Aan de hand van telefoongesprekken gevoerd met het nummer # [nummer] , in gebruik bij [verdachte] , op 16 en 17 oktober 2018, kreeg de politie het vermoeden dat een levering van verdovende middelen zou plaatshebben. Hierop is op 18 oktober 2018 een observatie gestart en is vervolgens [verdachte] aangehouden. [verdachte] bleek ten tijde van zijn aanhouding 200 gram slikkersbollen met cocaïne verstopt te hebben in zijn onderbroek.
[verdachte] is aangehouden in een auto. Deze werd op dat moment bestuurd door een snorder: [medeverdachte 3] . [medeverdachte 3] maakt gebruik van telefoonnummer [nummer] (hierna: # [nummer] ). Bij de fouillering van [medeverdachte 3] is een geldbedrag van € 1.240,- (twaalfhonderdveertig euro) aangetroffen.
In de woning op het adres [adres 1] is op 18 oktober 2018 een doorzoeking geweest. Daarbij zijn versnijdingsmiddelen aangetroffen en andere goederen die kunnen worden gebruikt bij het bereiden en bewerken van verdovende middelen, zoals blenders, gramweegschaaltjes, een zeef, een pan (voorzien van wit poeder aan de binnenzijde), ammoniak, grote hoeveelheden plastic zakken en een gasbrander.

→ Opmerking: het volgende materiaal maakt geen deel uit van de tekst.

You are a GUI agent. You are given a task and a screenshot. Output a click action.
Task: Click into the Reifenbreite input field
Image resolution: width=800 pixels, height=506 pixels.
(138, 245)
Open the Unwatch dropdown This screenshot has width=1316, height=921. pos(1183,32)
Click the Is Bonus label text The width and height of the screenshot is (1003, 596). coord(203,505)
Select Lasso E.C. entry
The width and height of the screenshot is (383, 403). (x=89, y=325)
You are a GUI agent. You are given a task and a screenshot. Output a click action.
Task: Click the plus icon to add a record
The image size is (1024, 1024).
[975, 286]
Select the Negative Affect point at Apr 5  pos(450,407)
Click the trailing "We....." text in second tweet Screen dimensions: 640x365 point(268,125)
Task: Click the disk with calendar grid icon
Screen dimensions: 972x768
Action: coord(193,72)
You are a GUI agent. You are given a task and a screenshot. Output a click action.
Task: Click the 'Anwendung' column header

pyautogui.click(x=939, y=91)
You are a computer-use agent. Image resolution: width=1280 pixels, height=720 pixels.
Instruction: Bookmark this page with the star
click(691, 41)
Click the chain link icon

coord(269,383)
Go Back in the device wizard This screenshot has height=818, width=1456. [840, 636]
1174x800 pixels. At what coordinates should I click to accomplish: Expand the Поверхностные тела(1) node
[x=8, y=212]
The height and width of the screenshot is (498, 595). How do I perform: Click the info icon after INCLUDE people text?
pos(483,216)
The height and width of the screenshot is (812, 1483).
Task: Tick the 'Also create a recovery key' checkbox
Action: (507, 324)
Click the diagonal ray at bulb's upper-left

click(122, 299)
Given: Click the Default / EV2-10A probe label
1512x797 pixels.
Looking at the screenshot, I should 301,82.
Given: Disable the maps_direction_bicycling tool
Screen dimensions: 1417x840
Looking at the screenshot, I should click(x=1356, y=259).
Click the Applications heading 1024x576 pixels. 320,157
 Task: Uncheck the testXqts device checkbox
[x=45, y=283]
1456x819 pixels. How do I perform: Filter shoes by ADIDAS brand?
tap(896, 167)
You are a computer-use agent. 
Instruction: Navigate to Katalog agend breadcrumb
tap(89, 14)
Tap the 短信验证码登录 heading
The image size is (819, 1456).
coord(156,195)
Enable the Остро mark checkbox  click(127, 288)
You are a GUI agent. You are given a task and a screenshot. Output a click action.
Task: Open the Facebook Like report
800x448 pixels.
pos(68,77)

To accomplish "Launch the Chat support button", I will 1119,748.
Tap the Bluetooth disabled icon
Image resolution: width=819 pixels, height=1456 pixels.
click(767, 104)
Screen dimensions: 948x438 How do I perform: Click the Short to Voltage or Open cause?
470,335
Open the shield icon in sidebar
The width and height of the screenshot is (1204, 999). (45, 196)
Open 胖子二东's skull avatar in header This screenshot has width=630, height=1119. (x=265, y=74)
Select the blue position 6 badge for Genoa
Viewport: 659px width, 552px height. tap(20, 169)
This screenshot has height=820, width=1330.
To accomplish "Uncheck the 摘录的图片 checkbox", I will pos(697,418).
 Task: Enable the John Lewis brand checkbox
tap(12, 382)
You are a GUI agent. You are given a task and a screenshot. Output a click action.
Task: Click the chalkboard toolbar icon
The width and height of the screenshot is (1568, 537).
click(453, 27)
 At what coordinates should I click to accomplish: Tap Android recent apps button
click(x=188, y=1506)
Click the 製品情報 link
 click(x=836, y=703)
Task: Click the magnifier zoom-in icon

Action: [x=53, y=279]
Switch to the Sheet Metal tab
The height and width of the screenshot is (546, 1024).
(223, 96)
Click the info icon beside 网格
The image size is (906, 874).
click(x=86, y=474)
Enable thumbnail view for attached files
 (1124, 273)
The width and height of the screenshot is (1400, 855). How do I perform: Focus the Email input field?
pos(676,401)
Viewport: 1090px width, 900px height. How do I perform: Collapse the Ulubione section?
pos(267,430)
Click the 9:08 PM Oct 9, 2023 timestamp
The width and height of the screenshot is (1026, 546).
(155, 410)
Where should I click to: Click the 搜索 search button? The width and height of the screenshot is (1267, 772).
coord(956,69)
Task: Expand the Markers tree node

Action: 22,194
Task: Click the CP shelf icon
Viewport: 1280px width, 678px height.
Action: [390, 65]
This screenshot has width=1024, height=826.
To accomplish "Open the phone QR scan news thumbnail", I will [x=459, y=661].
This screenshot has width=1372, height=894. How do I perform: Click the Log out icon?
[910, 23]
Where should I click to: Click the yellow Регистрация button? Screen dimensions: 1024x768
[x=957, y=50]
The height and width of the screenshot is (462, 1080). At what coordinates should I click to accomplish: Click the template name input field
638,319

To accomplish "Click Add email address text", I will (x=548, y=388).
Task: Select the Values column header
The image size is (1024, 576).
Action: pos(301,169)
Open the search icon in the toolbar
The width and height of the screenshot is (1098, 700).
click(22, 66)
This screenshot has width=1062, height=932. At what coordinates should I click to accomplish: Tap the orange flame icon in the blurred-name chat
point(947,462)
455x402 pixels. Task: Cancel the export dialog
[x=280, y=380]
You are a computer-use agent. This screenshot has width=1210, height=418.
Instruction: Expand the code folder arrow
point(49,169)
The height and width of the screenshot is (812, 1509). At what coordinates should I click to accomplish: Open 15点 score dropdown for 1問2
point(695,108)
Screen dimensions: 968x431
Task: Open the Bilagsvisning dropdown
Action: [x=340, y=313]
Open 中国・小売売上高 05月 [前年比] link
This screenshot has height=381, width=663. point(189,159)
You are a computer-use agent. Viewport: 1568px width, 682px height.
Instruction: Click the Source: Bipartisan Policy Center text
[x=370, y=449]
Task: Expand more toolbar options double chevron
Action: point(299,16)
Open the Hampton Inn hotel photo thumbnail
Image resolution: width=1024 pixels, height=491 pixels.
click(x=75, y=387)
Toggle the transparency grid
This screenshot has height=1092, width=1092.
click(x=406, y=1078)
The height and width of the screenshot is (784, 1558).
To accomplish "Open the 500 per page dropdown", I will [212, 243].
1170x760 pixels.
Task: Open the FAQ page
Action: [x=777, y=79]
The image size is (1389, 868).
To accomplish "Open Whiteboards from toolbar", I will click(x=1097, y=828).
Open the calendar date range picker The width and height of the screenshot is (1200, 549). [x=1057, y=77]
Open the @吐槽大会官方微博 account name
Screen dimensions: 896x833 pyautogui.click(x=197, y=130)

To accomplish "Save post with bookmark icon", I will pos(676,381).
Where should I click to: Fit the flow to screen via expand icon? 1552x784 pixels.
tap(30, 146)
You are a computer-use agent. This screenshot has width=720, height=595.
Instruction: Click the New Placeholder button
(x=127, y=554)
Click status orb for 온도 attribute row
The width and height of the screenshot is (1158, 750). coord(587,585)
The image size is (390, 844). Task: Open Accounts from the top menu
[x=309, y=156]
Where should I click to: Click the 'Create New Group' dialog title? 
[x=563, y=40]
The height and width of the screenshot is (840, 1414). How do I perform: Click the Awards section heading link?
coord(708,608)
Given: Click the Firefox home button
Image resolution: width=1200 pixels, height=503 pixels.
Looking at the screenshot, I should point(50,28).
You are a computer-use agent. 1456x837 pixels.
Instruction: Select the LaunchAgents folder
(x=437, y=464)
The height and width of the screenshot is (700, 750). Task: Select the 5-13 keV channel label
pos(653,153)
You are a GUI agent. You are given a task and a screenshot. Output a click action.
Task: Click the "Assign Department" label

In de afgeluisterde telefoongesprekken kwamen gesprekken voor waarin werd gerefereerd aan een persoon die “ [bijnaam 1] ” wordt genoemd. Gebleken is dat dit [medeverdachte 2] is. [medeverdachte 2] heeft in de ten laste gelegde periode gebruik gemaakt van diverse telefoonnummers: eerst [nummer] (hierna: # [nummer] ), dan [nummer] (hierna: # [nummer] ) en tot slot [nummer] (hierna: # [nummer] ).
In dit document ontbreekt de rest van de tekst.